62 The Housing Almanac
Annual Series · 1963–2024 · Compiled in U.S. Dollars & Units
Updated 26 April 2026
U.S. Housing Q&A

Is housing more expensive now than in the 1980s?

Short answer. Nominally yes — the 2024 median existing-home price of $408,000 is 5.4× the 1985 median of $75,500. Adjusted for income, 2024 is also worse: the price-to-income ratio is now 5.4× versus roughly 2.4× in 1985.

1985 vs. 2024: housing cost comparison (Census / Freddie Mac / Census Bureau)
Metric19852024Change
Median new home price$84,300$458,200+443%
Median household income~$23,600~$80,600+241%
30-yr mortgage rate12.43%6.84%-556 bps
Monthly P&I (median, 20% down)~$755~$2,150+185%
P&I as % of income~38%~32%Slightly lower

The comparison depends on which dimension you measure: nominal price, inflation-adjusted price, or income-adjusted price. All three tell a different story.

Nominal prices

In 1980, the median existing-home price was $62,200. By 1985 it had risen to $75,500. In 2024 the median existing-home price was $408,000 — a 5.4× multiple over 1985 in raw dollars.

Inflation-adjusted prices

Adjusting for CPI inflation, $75,500 in 1985 is approximately $220,000 in 2024 dollars. By this measure, the 2024 median of $408,000 is still roughly 85% higher than the inflation-adjusted 1985 level — a genuine increase in real housing costs.

The price-to-income ratio

The most telling comparison is price-to-income. In 1985, median household income was approximately $31,000 and the median home cost about 2.4× that. In 2024, median household income is approximately $80,000 and the median home costs 5.1× that. Housing has therefore become dramatically less affordable relative to what Americans earn.

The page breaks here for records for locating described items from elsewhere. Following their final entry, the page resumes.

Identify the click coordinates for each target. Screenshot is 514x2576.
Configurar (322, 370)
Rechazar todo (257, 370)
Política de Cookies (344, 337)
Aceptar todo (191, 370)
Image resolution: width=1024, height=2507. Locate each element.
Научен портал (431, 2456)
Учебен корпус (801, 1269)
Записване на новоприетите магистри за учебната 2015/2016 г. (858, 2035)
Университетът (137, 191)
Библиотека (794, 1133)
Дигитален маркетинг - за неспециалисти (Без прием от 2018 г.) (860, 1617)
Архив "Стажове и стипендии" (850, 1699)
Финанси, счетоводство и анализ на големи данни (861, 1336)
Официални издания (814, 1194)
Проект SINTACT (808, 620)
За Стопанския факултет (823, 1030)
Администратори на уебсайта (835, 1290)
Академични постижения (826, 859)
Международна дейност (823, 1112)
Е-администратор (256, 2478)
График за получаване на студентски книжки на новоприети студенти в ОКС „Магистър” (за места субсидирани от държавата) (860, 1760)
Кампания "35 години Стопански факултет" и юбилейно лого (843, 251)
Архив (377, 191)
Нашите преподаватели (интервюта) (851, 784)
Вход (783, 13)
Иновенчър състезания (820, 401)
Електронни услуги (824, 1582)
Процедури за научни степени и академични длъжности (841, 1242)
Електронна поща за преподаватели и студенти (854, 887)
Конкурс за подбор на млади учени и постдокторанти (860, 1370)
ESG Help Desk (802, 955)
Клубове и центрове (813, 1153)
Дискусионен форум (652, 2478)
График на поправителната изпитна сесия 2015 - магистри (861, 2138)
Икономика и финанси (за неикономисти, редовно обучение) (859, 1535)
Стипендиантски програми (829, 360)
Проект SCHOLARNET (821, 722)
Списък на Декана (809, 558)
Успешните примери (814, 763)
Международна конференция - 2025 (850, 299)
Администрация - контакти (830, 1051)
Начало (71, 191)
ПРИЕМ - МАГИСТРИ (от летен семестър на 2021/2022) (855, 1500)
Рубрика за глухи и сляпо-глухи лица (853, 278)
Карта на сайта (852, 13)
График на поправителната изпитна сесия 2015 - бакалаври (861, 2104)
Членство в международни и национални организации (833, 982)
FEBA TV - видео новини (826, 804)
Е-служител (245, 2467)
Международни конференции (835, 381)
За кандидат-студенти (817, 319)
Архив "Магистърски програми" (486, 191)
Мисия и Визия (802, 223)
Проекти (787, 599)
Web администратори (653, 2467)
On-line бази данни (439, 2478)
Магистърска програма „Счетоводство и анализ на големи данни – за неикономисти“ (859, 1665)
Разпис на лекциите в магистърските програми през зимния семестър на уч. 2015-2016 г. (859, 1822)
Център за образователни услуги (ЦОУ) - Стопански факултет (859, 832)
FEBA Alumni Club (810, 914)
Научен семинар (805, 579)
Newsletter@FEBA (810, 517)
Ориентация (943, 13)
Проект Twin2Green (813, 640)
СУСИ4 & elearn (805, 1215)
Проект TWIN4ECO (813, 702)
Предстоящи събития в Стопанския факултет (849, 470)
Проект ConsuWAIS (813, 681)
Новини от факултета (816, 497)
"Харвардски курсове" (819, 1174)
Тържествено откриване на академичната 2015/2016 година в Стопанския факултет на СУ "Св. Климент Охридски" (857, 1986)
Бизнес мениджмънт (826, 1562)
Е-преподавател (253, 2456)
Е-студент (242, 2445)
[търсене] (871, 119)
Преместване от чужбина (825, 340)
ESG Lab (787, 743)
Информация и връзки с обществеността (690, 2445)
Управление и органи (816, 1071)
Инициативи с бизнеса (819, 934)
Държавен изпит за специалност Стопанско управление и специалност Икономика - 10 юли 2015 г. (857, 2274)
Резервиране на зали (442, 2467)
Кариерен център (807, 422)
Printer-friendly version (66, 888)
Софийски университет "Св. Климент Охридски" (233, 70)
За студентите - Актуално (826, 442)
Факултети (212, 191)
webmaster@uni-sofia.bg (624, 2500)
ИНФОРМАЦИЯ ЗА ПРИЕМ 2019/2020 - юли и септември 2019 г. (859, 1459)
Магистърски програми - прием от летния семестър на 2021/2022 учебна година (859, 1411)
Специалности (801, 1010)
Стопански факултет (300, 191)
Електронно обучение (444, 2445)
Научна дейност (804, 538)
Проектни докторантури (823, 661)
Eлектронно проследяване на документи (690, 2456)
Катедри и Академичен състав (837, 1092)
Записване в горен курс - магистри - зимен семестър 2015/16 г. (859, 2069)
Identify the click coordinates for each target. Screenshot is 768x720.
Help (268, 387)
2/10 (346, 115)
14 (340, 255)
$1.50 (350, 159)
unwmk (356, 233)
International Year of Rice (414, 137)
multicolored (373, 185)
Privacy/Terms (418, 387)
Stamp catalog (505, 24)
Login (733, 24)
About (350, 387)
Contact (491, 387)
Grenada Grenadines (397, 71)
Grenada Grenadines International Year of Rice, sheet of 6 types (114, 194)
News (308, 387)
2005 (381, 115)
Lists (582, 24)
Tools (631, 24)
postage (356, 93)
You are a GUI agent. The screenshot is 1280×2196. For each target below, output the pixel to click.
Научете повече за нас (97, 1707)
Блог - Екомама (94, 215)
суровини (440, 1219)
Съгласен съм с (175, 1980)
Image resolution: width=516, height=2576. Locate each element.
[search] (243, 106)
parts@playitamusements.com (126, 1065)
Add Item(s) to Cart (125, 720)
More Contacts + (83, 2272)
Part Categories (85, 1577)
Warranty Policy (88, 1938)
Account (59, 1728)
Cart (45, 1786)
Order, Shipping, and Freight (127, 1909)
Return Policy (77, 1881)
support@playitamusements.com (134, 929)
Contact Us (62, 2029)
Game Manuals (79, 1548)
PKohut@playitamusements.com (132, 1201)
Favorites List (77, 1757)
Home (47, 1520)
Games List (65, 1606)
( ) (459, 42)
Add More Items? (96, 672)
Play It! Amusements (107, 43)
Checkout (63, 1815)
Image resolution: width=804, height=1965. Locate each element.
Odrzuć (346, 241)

The mortgage payment comparison

The monthly payment picture is more nuanced. In 1985, the 30-year fixed rate was 12.43%. A buyer putting 10% down on a $75,500 home faced a monthly principal-and-interest payment of about $780. In 2024, at a 6.84% rate, the same 10%-down calculation on a $408,000 home produces a payment of about $2,690. That's a 3.5× increase in dollar terms, but median household income has only risen 2.6× over the same period — so the payment burden has grown. The saving grace for 1980s buyers was that rates fell sharply after 1985, allowing refinancing; today's buyers have no equivalent relief valve in sight.

New construction

New-home prices tell the same story. The median new single-family home cost $84,300 in 1985 and $458,200 in 2024 — a 5.4× nominal increase.

Sources

National Association of Realtors Existing Home Sales; U.S. Census Bureau Survey of Construction; Freddie Mac Primary Mortgage Market Survey; U.S. Bureau of Labor Statistics CPI; U.S. Census Bureau American Community Survey median household income.